*Activity*:
Look through the entries below and count every line in which "status" appears; reply with the number only.

*Data to use*:
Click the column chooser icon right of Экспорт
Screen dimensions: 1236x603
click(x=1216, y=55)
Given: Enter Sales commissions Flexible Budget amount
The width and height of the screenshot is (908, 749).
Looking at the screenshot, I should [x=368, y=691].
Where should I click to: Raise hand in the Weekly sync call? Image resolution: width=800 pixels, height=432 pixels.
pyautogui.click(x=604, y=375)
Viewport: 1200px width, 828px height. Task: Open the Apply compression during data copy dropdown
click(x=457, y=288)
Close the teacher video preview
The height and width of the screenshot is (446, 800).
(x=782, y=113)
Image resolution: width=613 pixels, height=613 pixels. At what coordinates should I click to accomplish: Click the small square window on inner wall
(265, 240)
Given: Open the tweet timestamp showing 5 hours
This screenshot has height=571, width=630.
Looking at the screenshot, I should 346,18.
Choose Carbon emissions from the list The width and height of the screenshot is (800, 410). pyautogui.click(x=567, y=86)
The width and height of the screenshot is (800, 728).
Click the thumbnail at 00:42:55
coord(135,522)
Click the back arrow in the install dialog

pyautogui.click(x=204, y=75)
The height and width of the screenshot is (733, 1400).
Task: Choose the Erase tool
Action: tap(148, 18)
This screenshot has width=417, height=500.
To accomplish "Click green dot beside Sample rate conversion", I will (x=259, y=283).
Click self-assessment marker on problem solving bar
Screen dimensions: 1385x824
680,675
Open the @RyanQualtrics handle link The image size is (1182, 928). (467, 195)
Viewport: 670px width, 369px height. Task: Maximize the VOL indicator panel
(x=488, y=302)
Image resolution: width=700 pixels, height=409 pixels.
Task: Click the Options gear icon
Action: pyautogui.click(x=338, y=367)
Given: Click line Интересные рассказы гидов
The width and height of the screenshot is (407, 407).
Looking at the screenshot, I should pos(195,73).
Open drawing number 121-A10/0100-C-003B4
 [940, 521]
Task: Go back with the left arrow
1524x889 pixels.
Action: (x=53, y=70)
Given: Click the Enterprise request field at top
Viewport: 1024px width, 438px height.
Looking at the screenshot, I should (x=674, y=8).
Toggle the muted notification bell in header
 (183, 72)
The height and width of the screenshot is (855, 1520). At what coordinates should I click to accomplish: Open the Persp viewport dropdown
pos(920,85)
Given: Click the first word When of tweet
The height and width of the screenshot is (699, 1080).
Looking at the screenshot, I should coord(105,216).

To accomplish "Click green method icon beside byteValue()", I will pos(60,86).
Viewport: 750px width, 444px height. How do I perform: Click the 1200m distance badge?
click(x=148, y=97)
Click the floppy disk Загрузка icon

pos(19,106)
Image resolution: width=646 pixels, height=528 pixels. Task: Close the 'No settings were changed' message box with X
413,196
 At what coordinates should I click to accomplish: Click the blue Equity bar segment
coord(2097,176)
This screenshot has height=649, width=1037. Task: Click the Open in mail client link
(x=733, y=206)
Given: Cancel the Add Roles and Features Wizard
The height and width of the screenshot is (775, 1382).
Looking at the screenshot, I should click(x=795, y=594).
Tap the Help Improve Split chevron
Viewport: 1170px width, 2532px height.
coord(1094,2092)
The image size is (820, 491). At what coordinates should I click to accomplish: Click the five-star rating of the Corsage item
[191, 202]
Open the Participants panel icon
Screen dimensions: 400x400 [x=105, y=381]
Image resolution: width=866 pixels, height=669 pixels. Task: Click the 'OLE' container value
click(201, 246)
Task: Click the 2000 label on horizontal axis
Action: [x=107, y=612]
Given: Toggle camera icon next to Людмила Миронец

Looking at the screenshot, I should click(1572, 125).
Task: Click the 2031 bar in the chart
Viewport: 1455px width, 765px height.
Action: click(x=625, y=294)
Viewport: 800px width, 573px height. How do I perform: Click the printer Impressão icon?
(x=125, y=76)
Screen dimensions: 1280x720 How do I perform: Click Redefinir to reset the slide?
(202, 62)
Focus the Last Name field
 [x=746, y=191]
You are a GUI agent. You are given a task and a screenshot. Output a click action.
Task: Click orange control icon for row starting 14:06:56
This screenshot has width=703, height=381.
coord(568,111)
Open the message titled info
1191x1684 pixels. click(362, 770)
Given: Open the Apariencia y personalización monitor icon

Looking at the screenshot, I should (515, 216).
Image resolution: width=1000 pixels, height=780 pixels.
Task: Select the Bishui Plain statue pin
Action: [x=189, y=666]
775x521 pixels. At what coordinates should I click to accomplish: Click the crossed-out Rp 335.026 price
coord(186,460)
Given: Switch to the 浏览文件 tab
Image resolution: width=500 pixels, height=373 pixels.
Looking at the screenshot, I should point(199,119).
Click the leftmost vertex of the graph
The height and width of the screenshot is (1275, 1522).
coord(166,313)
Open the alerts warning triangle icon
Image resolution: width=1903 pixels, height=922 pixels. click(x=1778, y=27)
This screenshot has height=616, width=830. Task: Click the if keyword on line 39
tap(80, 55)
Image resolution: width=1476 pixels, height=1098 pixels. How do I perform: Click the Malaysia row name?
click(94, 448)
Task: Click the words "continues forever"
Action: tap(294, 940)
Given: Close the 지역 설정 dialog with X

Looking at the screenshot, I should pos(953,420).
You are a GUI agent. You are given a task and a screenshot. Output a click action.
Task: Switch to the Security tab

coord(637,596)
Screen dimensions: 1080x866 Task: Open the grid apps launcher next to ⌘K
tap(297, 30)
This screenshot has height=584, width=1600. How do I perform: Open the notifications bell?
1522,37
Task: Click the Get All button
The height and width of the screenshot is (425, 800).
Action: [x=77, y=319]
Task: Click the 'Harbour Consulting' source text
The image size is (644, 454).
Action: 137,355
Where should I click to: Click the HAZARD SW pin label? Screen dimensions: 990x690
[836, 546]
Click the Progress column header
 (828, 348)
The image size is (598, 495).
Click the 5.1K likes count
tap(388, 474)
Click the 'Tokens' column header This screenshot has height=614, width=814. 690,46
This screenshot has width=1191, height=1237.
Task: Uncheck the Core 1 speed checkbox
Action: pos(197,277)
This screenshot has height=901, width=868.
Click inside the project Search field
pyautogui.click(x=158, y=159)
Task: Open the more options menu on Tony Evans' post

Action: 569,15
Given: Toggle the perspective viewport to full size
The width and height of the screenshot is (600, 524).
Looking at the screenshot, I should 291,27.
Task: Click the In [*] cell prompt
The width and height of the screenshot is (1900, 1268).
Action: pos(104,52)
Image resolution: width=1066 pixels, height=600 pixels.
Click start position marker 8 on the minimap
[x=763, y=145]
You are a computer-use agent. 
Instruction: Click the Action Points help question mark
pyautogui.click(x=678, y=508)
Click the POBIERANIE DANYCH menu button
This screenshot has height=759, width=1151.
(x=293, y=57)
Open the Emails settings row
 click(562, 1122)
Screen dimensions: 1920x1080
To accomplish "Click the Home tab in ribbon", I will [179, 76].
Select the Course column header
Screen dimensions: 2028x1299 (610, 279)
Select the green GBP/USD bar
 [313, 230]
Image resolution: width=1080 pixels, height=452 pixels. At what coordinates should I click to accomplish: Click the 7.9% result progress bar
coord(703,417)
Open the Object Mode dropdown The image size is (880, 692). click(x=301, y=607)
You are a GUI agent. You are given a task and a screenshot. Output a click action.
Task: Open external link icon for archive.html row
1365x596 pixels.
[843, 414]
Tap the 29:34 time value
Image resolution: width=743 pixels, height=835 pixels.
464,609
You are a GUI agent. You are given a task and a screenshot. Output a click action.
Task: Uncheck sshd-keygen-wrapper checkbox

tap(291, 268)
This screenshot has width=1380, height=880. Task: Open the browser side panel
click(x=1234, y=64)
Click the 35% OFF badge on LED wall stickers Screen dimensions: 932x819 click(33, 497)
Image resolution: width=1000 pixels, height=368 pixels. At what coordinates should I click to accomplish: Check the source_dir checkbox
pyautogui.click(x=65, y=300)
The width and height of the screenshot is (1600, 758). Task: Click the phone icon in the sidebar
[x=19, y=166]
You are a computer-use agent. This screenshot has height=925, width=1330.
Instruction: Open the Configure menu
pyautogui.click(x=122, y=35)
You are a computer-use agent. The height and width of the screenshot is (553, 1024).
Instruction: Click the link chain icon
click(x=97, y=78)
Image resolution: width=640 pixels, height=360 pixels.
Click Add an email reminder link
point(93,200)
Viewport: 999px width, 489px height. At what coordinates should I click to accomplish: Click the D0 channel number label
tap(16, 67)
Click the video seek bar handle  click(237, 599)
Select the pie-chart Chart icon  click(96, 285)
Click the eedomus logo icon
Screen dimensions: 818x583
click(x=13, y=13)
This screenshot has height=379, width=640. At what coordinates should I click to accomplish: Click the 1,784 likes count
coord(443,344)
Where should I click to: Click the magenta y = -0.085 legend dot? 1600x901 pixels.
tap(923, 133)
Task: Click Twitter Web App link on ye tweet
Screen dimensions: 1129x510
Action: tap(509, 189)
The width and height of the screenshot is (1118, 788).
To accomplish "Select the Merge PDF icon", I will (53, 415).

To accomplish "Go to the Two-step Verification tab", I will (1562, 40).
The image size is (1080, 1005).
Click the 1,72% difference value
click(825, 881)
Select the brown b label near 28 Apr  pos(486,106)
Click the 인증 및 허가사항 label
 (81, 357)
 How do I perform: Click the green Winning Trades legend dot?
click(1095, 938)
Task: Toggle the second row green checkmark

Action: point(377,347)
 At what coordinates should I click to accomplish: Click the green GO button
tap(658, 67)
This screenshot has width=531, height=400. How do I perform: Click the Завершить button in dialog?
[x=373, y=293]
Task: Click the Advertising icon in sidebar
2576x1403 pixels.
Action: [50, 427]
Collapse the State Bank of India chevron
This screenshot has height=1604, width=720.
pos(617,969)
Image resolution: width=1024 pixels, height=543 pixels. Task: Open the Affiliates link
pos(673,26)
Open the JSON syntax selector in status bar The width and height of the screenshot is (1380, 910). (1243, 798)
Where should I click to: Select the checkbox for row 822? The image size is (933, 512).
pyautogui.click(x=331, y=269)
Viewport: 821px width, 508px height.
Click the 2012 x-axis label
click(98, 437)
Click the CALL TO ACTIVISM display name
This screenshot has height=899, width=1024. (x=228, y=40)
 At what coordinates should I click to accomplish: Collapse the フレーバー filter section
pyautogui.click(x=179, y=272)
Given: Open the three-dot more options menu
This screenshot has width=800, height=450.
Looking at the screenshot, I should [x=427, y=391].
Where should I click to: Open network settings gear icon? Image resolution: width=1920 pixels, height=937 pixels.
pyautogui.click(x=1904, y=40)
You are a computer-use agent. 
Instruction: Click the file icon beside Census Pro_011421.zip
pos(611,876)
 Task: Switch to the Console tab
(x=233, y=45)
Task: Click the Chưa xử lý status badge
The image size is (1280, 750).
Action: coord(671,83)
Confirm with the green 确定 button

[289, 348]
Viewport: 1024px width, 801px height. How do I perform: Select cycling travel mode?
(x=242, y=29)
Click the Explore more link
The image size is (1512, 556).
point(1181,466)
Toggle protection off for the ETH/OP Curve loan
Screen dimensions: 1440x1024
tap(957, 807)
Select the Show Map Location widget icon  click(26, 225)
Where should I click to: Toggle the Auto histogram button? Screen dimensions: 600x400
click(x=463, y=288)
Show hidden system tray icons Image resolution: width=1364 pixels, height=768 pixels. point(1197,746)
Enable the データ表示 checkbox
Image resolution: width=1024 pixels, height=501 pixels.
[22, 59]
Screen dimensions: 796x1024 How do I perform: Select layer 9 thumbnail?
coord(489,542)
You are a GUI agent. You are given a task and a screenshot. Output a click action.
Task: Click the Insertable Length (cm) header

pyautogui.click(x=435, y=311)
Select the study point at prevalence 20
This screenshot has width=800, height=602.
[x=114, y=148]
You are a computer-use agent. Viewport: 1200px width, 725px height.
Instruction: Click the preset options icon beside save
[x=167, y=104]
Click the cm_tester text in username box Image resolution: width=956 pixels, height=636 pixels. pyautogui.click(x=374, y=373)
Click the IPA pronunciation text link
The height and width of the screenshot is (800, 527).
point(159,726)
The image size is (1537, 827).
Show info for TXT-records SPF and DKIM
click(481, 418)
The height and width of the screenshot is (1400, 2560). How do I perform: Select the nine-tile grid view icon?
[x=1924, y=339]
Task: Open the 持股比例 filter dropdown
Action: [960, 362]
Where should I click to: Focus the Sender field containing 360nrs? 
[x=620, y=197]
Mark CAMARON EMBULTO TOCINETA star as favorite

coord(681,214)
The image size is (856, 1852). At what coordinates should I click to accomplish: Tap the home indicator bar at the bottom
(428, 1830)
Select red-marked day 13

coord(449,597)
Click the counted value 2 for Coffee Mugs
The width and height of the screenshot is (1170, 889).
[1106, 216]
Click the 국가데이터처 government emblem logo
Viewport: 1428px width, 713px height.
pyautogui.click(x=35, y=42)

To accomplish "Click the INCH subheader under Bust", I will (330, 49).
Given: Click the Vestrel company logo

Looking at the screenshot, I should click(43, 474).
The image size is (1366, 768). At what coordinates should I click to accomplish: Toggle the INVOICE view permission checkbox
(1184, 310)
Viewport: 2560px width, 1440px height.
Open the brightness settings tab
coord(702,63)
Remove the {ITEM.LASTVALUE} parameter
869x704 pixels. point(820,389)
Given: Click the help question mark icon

*Task result*:
2